If you think the application of Catholic social teaching is limited only to Catholics, think again.

According to a Catholic News Service article, Nelson Mandela, the South African human rights activist who currently is hospitalized with a recurring lung infection, was so inspired by the Church’s social justice work that he wrote a letter from prison to the country’s first black Catholic archbishop, Stephen Naidoo. Following his release, Mandela, a Methodist, spoke often about the intersection of religion and society, acknowledging the part the Church plays.

“The Catholic Church in particular has played a very important role in the fight for justice,” he said at a 1993 Mass in Cape Town.

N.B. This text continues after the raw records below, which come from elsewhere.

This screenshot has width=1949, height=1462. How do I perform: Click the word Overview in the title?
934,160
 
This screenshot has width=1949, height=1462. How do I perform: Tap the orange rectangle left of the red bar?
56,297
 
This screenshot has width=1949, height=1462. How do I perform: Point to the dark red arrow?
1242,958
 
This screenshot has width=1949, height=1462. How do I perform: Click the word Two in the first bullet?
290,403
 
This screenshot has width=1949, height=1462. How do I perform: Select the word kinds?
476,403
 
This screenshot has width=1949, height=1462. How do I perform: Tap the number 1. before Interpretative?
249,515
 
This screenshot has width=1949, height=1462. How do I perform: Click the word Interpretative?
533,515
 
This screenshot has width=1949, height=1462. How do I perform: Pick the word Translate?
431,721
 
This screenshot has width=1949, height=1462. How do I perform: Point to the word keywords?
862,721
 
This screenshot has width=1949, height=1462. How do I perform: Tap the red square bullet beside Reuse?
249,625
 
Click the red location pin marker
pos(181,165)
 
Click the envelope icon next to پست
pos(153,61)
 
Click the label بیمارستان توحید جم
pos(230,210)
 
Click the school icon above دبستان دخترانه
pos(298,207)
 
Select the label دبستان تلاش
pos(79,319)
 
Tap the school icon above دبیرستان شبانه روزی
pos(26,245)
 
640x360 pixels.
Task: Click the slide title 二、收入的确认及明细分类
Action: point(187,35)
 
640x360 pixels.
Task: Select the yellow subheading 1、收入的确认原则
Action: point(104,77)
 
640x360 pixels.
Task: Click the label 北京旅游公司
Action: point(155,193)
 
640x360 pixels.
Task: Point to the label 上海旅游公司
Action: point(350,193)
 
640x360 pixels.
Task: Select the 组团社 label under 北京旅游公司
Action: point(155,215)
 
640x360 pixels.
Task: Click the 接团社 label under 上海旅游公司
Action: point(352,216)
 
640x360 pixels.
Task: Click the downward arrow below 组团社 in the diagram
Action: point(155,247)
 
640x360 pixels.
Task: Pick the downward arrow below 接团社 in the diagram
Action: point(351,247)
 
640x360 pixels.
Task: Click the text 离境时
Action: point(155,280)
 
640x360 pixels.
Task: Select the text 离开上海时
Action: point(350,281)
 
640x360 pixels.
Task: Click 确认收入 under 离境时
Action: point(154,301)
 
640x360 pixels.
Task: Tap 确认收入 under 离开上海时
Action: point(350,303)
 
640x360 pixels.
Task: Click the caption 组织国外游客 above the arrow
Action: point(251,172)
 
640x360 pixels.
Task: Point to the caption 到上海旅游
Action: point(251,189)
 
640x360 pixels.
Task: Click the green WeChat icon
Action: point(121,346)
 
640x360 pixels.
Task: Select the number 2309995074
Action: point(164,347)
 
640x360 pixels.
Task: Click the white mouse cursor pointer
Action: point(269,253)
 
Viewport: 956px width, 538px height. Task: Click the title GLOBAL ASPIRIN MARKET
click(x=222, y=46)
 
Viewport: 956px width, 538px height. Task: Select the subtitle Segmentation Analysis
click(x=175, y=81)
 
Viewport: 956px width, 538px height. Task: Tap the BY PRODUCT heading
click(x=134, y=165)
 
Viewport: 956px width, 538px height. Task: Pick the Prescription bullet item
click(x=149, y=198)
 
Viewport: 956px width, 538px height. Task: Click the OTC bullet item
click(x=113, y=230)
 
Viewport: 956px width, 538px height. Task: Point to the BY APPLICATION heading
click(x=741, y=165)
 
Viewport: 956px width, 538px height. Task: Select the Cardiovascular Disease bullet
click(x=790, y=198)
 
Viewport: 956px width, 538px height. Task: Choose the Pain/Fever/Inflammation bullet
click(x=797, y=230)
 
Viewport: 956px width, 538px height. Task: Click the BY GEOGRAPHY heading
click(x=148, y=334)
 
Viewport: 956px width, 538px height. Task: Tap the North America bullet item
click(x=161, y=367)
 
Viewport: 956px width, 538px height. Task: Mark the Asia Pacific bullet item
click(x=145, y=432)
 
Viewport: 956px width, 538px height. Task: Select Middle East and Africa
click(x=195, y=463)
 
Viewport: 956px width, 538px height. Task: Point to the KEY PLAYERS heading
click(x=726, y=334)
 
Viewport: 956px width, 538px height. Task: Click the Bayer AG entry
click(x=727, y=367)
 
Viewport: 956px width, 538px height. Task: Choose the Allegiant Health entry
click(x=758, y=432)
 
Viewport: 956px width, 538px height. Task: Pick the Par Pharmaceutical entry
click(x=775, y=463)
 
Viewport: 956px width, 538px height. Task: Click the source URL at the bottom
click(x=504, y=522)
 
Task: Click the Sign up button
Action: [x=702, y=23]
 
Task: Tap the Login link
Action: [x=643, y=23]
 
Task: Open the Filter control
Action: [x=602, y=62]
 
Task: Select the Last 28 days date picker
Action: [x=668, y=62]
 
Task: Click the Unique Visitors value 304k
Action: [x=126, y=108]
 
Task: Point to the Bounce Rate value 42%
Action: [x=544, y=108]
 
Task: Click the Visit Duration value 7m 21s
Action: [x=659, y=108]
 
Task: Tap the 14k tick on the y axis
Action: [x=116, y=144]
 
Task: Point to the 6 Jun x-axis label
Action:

And it was this shared dedication to justice that kept Mandela going. Upon his emergence from 27 years of captivity, he reentered the world with an intense zeal for justice. Specifically, he vied for securing majority rule and democracy for South Africans through peaceful means. He spoke of reconciliation, and he practiced what he preached.

Sadly, it’s evident that Mandela’s dream of a world without hate or discrimination has yet to come to fruition. But consider for a moment how his dream might be carried out right here, right now. What would that look like?

Maybe it’s time we look at these issues through the lens of great leaders such as Mandela. Why not take up his call to do something to make the world a better place?